### Consignes de l'exercice
(a) Répondez brièvement à ces questions d'après le commentaire de l'arrêt du 21 janvier 2010, en reprenant les mêmes repères pour vos réponses.
(i) Quel règlement l'arrêt vient-il préciser ?
(ii) Sur quels biens de la société porte la saisie conservatoire ordonnée dans l'autre État membre ?
(iii) Dans la partie I, quelle loi fixe les effets de la procédure principale ?
(b) Écrivez la suite du commentaire de l'arrêt du 21 janvier 2010, en reprenant après sa dernière phrase.

### Passage cité
──────────────────────────────

Cour de justice de l’Union européenne, le 21 janvier 2010, n°C-444/07

Par un arrêt du 21 janvier 2010, la Cour de justice de l’Union européenne a été amenée à préciser l’articulation des règles de compétence et de reconnaissance prévues par le règlement (CE) n° 1346/2000 relatif aux procédures d’insolvabilité. En l’espèce, une société ayant son siège statutaire dans un État membre y a fait l’objet d’une décision d’ouverture de procédure d’insolvabilité. Postérieurement à cette décision, les autorités administratives d’un autre État membre, où la société disposait d’une succursale, ont ordonné la saisie conservatoire de ses avoirs bancaires et de créances détenues sur des cocontractants locaux. Les juridictions de ce second État, saisies d’un recours, ont maintenu ces mesures, exprimant des doutes sur la reconnaissance de la procédure d’insolvabilité étrangère et justifiant la saisie par le risque d’un transfert des actifs vers le premier État. Face à cette situation, la juridiction de l’État d’ouverture, chargée de la procédure d’insolvabilité, a saisi la Cour de justice d’une demande de décision préjudicielle. Il lui était ainsi demandé si les autorités d’un État membre pouvaient ordonner une saisie sur les biens d’un débiteur après l’ouverture d’une procédure principale d’insolvabilité dans un autre État membre, alors même que le droit de cet État d’ouverture s’y oppose. La Cour de justice a répondu que les autorités d’un État membre sont tenues de reconnaître une procédure principale d’insolvabilité ouverte dans un autre État membre et ne peuvent ordonner de mesures d’exécution sur les biens du débiteur situés sur leur territoire, lorsque la loi de l’État d’ouverture ne le permet pas. Cette solution rappelle avec force les principes fondamentaux du règlement, consacrant l’efficacité de la procédure principale (I), ce qui a pour corollaire de limiter de manière stricte l’autonomie des autres États membres (II).

I. La consécration de l’effet universel de la procédure principale d’insolvabilité

L’arrêt réaffirme que le système instauré par le règlement repose sur une reconnaissance automatique de la procédure principale, dont les effets sont déterminés par une loi unique, celle de l’État d’ouverture. Cette approche garantit la portée universelle de la procédure, fondée sur le principe de confiance mutuelle (A) et sur la compétence exclusive de la loi du for pour régir ses effets (B).

──────────────────────────────

### Données fournies
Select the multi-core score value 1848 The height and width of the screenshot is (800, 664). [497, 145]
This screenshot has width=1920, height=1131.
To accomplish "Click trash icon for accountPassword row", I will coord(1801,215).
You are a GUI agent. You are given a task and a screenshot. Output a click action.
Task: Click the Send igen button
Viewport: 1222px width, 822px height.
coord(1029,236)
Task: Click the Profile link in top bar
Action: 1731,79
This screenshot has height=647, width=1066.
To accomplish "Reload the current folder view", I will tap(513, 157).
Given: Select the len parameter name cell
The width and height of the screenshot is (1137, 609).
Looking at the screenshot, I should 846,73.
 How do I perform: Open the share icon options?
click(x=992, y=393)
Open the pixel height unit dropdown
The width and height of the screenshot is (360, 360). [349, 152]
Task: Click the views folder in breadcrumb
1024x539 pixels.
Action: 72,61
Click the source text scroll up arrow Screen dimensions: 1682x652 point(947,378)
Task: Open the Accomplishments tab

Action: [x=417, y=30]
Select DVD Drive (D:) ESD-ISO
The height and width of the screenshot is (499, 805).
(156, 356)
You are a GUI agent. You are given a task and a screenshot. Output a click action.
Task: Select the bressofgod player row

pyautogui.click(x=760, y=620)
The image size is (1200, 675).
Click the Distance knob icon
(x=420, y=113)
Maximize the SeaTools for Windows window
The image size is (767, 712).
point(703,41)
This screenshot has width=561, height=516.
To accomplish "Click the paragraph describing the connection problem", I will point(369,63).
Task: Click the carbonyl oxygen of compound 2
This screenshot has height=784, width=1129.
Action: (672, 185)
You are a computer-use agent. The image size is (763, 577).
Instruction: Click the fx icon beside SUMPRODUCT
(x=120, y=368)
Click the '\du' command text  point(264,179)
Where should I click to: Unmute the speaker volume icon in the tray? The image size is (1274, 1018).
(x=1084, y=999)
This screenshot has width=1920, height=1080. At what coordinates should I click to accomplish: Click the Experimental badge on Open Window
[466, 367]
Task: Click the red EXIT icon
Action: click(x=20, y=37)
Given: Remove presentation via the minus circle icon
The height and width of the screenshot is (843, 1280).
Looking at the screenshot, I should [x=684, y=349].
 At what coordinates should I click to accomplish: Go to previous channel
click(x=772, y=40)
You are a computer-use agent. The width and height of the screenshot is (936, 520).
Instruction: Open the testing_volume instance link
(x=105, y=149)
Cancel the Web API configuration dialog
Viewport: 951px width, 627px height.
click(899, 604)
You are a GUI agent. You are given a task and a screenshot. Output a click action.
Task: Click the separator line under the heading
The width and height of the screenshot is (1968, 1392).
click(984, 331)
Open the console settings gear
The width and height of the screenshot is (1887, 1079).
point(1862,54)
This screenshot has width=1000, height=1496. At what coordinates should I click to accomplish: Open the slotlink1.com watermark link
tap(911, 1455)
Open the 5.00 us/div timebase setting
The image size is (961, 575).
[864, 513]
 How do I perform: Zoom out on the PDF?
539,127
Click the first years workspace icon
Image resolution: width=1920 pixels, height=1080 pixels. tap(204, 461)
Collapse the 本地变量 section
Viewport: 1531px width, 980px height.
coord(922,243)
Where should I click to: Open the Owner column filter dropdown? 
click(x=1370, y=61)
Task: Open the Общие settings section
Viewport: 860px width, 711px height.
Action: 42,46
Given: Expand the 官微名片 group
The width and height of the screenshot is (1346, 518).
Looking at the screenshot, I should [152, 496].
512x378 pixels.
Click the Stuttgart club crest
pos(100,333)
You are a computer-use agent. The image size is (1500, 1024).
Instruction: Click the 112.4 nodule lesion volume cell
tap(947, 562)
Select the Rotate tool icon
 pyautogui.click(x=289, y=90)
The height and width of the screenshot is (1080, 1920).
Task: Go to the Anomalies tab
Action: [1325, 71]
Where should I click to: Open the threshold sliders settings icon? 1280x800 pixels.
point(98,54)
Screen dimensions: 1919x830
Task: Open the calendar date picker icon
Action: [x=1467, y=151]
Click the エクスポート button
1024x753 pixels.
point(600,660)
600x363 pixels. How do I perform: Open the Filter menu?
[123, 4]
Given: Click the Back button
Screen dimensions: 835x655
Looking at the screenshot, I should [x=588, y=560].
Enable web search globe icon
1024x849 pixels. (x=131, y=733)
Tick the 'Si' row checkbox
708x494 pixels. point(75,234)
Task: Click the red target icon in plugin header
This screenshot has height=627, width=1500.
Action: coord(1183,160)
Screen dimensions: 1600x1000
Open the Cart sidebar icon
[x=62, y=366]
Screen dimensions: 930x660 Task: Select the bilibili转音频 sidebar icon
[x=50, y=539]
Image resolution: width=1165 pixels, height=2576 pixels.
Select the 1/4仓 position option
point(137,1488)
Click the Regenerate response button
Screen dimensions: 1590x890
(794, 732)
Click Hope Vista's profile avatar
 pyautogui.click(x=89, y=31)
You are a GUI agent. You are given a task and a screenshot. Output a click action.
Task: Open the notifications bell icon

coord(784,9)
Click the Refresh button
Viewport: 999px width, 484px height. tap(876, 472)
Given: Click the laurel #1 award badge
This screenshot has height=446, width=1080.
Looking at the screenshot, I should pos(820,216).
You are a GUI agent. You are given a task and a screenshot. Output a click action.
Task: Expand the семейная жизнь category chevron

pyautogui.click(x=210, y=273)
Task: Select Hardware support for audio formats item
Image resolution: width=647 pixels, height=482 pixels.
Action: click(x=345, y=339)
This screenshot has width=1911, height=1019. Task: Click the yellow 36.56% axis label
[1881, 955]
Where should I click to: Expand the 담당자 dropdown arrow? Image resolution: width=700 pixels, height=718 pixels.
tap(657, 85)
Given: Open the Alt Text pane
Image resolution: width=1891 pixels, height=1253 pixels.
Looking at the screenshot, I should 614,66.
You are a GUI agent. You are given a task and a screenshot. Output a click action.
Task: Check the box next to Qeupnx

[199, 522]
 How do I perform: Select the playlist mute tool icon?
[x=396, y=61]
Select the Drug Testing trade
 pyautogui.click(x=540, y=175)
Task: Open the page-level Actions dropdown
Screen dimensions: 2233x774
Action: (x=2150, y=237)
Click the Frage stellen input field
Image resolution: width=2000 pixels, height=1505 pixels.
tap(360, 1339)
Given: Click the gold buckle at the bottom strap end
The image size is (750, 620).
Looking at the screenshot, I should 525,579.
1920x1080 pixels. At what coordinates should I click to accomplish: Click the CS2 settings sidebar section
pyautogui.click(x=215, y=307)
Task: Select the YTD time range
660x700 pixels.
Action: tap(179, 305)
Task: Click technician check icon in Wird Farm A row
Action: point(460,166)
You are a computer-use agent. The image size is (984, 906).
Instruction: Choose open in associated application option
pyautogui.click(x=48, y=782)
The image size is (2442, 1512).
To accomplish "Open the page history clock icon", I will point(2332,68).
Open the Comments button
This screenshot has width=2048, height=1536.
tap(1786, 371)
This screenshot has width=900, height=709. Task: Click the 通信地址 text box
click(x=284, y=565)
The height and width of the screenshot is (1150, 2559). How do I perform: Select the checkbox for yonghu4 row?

──────────────────────────────

### Réponses dans l'ordre
(a)
(i) Le règlement (CE) n° 1346/2000 relatif aux procédures d'insolvabilité.
(ii) Sur ses avoirs bancaires et sur des créances détenues sur des cocontractants locaux.
(iii) Une loi unique, celle de l'État d'ouverture.

(b)
A. La reconnaissance automatique, pilier de la confiance mutuelle

La décision de la Cour repose sur l’interprétation combinée des articles 16 et 17 du règlement. En vertu de ces dispositions, « toute décision ouvrant une procédure d’insolvabilité prise par une juridiction d’un État membre compétente en vertu de l’article 3 est reconnue dans tous les autres États membres, dès qu’elle produit ses effets dans l’État d’ouverture ». Cette reconnaissance s’opère de plein droit et produit, sans autre formalité, les effets que lui attache la loi de l’État d’ouverture. La Cour souligne que ce mécanisme repose sur le principe de la confiance mutuelle, lequel a permis la mise en place d’un système de compétences obligatoire et la renonciation des États membres à leurs propres règles de reconnaissance. Il est ainsi inhérent à ce système que les juridictions des autres États membres reconnaissent la décision d’ouverture sans pouvoir contrôler l’appréciation de compétence de la première juridiction saisie. En l’espèce, les juridictions allemandes ne pouvaient donc remettre en cause la légitimité de la procédure ouverte en Pologne, dont la compétence était présumée en vertu de la localisation du siège statutaire de la société.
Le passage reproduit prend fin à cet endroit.